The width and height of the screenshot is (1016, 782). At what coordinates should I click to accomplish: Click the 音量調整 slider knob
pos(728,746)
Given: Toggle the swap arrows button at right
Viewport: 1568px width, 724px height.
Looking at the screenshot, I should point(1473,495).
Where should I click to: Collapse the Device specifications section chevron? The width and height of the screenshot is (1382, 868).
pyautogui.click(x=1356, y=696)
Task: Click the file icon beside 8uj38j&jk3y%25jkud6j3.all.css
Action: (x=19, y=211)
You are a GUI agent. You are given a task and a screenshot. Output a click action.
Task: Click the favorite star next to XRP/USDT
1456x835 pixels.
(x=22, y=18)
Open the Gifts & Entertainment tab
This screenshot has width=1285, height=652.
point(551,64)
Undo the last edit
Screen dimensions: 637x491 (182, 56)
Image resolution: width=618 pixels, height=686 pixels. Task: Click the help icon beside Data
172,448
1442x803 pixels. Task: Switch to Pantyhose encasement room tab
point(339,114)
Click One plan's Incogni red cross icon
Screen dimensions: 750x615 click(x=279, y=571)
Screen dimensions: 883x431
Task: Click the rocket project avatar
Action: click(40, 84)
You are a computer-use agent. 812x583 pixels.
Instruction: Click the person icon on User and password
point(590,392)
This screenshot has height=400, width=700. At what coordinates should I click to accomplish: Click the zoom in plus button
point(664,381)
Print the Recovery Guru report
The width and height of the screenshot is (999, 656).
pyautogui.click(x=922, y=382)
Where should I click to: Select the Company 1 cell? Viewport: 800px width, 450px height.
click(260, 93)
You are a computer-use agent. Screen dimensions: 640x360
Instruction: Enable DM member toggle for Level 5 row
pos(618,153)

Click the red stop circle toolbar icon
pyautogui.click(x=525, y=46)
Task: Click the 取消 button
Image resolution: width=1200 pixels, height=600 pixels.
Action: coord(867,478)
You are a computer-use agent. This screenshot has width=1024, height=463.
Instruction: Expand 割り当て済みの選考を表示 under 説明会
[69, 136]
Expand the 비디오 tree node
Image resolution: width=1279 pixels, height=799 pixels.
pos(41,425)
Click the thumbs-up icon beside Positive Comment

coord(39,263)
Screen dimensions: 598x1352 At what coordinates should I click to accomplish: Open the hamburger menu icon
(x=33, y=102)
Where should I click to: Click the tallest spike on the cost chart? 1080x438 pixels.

## WORK TASK
From the line that contains "Click the red stop circle toolbar icon" through the final line of the material, copy every line exactly, including both ends.

## SOLUTION FOR THIS TASK
Click the red stop circle toolbar icon
pyautogui.click(x=525, y=46)
Task: Click the 取消 button
Image resolution: width=1200 pixels, height=600 pixels.
Action: coord(867,478)
You are a computer-use agent. This screenshot has width=1024, height=463.
Instruction: Expand 割り当て済みの選考を表示 under 説明会
[69, 136]
Expand the 비디오 tree node
Image resolution: width=1279 pixels, height=799 pixels.
pos(41,425)
Click the thumbs-up icon beside Positive Comment

coord(39,263)
Screen dimensions: 598x1352 At what coordinates should I click to accomplish: Open the hamburger menu icon
(x=33, y=102)
Where should I click to: Click the tallest spike on the cost chart? 1080x438 pixels.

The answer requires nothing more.